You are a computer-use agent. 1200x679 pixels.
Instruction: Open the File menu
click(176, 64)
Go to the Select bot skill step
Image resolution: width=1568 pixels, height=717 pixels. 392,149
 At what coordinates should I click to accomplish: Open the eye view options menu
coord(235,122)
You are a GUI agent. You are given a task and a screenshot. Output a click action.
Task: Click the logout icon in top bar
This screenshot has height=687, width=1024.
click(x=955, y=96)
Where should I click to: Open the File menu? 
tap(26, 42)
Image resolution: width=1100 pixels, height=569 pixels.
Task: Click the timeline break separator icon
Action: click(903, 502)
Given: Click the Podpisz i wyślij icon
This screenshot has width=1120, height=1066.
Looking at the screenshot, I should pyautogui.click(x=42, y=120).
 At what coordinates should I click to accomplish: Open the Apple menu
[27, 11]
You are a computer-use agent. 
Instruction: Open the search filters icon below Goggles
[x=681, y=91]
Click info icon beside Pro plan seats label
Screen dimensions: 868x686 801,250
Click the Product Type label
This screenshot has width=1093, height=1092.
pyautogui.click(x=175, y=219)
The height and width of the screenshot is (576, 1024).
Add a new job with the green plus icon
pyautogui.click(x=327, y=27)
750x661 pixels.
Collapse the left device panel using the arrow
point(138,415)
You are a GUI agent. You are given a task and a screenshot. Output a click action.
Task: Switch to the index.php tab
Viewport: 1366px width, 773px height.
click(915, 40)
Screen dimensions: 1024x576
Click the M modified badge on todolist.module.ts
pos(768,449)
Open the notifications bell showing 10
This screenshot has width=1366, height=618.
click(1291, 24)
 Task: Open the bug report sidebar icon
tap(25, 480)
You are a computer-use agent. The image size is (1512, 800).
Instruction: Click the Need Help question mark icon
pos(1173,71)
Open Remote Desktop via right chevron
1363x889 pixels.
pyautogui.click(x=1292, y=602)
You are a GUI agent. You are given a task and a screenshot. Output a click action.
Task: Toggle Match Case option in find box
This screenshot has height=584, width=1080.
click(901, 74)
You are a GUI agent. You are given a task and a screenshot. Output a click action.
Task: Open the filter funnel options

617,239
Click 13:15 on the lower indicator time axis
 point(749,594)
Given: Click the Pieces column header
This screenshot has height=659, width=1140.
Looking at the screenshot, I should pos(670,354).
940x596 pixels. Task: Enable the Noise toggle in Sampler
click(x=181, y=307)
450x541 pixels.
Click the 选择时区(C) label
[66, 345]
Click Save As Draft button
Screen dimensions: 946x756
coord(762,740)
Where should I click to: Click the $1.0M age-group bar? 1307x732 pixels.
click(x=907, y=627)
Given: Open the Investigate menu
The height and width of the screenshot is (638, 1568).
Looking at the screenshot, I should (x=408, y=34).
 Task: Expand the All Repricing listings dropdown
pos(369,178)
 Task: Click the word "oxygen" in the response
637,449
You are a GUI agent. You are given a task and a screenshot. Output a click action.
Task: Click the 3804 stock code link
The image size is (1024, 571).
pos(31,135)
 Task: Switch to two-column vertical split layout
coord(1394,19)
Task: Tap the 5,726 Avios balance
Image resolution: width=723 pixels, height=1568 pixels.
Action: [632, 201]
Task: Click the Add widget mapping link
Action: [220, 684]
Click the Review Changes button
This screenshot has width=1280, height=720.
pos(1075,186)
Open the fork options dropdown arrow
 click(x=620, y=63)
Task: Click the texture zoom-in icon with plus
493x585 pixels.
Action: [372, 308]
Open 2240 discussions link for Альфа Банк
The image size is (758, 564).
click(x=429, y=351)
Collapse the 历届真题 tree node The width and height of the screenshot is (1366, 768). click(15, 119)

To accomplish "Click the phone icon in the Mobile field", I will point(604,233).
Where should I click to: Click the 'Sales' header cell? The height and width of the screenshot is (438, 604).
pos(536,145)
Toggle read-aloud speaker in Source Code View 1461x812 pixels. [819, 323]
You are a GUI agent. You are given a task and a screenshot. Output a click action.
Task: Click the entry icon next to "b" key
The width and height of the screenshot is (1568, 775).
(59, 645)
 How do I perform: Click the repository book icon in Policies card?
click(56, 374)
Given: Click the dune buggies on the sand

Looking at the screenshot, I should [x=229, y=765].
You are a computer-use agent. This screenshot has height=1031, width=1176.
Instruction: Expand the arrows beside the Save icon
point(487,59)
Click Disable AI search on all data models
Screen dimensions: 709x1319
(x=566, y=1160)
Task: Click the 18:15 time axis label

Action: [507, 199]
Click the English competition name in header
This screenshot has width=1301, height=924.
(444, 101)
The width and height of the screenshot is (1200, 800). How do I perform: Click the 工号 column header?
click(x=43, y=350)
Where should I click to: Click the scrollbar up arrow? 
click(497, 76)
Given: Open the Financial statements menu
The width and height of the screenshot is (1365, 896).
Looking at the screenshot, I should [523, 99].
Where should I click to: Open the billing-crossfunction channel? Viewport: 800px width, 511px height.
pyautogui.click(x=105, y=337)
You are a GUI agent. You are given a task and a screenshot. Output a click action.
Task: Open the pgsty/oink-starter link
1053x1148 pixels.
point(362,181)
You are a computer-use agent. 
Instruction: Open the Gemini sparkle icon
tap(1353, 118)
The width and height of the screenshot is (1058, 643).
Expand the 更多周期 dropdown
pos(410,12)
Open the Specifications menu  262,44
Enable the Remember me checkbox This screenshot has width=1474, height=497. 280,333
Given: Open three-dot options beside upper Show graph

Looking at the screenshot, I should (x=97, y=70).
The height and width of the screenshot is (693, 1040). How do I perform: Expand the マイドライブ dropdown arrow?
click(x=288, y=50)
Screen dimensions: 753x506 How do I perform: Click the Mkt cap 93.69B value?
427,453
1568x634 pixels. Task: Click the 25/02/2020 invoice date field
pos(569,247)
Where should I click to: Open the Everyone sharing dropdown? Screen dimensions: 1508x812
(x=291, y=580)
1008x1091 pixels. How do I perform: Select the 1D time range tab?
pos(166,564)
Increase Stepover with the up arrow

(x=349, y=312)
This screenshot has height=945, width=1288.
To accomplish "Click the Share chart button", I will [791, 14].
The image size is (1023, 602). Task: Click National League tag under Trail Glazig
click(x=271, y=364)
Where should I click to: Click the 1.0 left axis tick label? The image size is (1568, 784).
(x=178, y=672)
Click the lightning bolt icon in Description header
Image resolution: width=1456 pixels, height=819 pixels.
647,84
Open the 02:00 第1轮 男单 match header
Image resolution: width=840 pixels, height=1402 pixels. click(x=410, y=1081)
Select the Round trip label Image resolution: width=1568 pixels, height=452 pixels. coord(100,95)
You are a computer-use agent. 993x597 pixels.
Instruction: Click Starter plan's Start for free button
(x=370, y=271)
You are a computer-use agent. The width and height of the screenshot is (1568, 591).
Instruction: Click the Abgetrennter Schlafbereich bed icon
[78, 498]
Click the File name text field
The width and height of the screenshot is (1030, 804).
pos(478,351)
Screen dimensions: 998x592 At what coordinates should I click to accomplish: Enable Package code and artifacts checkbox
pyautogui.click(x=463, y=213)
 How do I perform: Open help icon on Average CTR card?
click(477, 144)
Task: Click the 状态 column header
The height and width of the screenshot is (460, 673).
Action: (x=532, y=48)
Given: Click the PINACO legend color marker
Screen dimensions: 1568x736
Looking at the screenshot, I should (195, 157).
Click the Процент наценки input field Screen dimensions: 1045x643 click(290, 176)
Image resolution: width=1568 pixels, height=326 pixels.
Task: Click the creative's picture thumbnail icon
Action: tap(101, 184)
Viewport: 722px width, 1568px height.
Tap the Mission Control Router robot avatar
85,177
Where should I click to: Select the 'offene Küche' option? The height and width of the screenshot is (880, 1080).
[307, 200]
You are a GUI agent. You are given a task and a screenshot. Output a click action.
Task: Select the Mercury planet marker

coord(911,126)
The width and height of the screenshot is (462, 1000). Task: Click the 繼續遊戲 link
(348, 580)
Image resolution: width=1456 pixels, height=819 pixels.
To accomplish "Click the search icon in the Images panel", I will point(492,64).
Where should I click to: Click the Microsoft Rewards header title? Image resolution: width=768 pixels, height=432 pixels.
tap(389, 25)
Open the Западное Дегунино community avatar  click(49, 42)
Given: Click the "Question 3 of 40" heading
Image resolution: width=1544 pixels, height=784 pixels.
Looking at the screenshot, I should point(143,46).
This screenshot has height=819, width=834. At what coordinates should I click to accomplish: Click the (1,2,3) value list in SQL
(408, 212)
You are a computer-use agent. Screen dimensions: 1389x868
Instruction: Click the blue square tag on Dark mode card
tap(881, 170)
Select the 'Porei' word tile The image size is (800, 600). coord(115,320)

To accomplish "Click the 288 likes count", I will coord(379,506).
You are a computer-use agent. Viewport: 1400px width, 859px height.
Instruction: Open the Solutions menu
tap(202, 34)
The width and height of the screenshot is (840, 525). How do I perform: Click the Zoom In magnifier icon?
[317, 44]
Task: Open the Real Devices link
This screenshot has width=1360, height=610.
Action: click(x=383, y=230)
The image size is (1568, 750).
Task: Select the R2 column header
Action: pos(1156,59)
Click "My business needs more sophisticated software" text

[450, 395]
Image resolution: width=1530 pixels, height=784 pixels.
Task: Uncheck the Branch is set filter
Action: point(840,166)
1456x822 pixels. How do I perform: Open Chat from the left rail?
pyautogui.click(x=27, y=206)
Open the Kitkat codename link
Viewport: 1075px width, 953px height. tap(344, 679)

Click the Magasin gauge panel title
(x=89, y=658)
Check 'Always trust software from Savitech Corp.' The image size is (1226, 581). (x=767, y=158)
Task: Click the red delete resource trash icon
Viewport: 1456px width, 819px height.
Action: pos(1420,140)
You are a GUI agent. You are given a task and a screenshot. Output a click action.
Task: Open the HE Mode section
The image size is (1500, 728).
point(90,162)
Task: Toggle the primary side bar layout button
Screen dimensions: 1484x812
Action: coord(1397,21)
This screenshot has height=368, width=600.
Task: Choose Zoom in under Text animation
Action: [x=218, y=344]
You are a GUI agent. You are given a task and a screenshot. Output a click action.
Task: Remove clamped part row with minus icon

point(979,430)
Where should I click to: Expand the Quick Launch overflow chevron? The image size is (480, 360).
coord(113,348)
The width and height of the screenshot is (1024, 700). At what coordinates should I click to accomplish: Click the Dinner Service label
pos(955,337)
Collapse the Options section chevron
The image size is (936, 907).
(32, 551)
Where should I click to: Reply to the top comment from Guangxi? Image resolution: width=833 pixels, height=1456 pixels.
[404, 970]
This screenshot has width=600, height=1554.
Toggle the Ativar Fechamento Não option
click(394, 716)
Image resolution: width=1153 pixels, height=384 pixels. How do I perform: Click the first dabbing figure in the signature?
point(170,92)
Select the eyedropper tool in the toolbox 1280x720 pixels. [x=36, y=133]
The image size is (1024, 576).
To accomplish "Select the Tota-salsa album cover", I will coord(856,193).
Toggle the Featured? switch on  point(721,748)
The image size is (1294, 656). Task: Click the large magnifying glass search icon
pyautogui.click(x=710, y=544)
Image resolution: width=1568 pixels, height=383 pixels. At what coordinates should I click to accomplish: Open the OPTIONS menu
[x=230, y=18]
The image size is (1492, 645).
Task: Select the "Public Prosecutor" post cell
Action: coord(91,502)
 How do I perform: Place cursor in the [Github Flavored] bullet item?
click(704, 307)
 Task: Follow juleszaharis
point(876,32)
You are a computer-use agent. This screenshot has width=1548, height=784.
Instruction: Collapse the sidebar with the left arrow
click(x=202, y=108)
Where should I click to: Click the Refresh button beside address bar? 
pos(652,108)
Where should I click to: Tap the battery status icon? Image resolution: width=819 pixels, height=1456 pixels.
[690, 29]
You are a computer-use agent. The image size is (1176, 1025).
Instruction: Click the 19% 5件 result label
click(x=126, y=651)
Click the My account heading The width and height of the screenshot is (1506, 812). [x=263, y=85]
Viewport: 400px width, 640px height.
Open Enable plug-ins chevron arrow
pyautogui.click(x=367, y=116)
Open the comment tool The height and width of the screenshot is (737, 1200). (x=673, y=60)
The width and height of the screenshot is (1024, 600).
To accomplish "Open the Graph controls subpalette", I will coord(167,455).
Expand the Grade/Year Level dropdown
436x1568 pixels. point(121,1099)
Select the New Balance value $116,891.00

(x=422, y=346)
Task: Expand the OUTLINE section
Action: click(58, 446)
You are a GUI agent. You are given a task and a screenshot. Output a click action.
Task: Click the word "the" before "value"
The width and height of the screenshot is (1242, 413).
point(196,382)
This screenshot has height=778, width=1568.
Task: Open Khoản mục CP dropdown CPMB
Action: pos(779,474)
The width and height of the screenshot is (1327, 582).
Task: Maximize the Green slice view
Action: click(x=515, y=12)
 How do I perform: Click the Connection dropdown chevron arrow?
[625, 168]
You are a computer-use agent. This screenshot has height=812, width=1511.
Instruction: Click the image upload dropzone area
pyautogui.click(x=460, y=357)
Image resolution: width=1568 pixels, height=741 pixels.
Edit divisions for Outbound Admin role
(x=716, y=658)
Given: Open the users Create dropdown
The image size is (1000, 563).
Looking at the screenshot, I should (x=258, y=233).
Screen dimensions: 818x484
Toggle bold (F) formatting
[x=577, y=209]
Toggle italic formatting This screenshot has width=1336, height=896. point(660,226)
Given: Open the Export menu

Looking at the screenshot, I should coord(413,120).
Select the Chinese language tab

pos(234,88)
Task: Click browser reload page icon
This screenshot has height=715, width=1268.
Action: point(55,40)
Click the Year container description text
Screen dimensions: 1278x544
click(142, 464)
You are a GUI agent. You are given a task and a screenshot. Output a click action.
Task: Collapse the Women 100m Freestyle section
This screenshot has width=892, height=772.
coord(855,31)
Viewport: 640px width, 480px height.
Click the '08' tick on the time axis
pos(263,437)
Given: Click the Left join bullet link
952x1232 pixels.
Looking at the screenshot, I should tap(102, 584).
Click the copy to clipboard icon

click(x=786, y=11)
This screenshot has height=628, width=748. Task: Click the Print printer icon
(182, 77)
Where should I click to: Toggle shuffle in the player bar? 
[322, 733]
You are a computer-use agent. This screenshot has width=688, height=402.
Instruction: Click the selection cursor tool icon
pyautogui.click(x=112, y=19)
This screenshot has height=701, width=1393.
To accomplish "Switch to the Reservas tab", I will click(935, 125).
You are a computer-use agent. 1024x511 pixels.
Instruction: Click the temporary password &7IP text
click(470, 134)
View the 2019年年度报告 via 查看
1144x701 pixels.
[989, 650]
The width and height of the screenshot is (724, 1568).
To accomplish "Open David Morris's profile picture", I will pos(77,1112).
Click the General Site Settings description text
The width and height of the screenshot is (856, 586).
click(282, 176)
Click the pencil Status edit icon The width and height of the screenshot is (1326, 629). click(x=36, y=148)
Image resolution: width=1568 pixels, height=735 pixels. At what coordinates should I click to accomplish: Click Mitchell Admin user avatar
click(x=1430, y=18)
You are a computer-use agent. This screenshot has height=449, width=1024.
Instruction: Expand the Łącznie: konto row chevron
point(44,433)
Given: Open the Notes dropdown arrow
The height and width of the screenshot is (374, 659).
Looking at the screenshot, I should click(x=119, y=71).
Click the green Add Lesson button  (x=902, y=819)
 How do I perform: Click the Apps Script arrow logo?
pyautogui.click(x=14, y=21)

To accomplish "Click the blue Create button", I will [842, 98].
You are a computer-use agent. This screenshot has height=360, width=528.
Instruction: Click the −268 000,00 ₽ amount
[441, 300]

=====

> _REQUEST_: Rewrite everything from the start of the records down to the line containing "[x=681, y=91]", with "Open" changed to "Launch" and nothing else altered.

> _WRITTEN ANSWER_:
You are a computer-use agent. 1200x679 pixels.
Instruction: Launch the File menu
click(176, 64)
Go to the Select bot skill step
Image resolution: width=1568 pixels, height=717 pixels. 392,149
 At what coordinates should I click to accomplish: Launch the eye view options menu
coord(235,122)
You are a GUI agent. You are given a task and a screenshot. Output a click action.
Task: Click the logout icon in top bar
This screenshot has height=687, width=1024.
click(x=955, y=96)
Where should I click to: Launch the File menu? 
tap(26, 42)
Image resolution: width=1100 pixels, height=569 pixels.
Task: Click the timeline break separator icon
Action: click(903, 502)
Given: Click the Podpisz i wyślij icon
This screenshot has width=1120, height=1066.
Looking at the screenshot, I should pyautogui.click(x=42, y=120).
 At what coordinates should I click to accomplish: Launch the Apple menu
[27, 11]
You are a computer-use agent. 
Instruction: Launch the search filters icon below Goggles
[x=681, y=91]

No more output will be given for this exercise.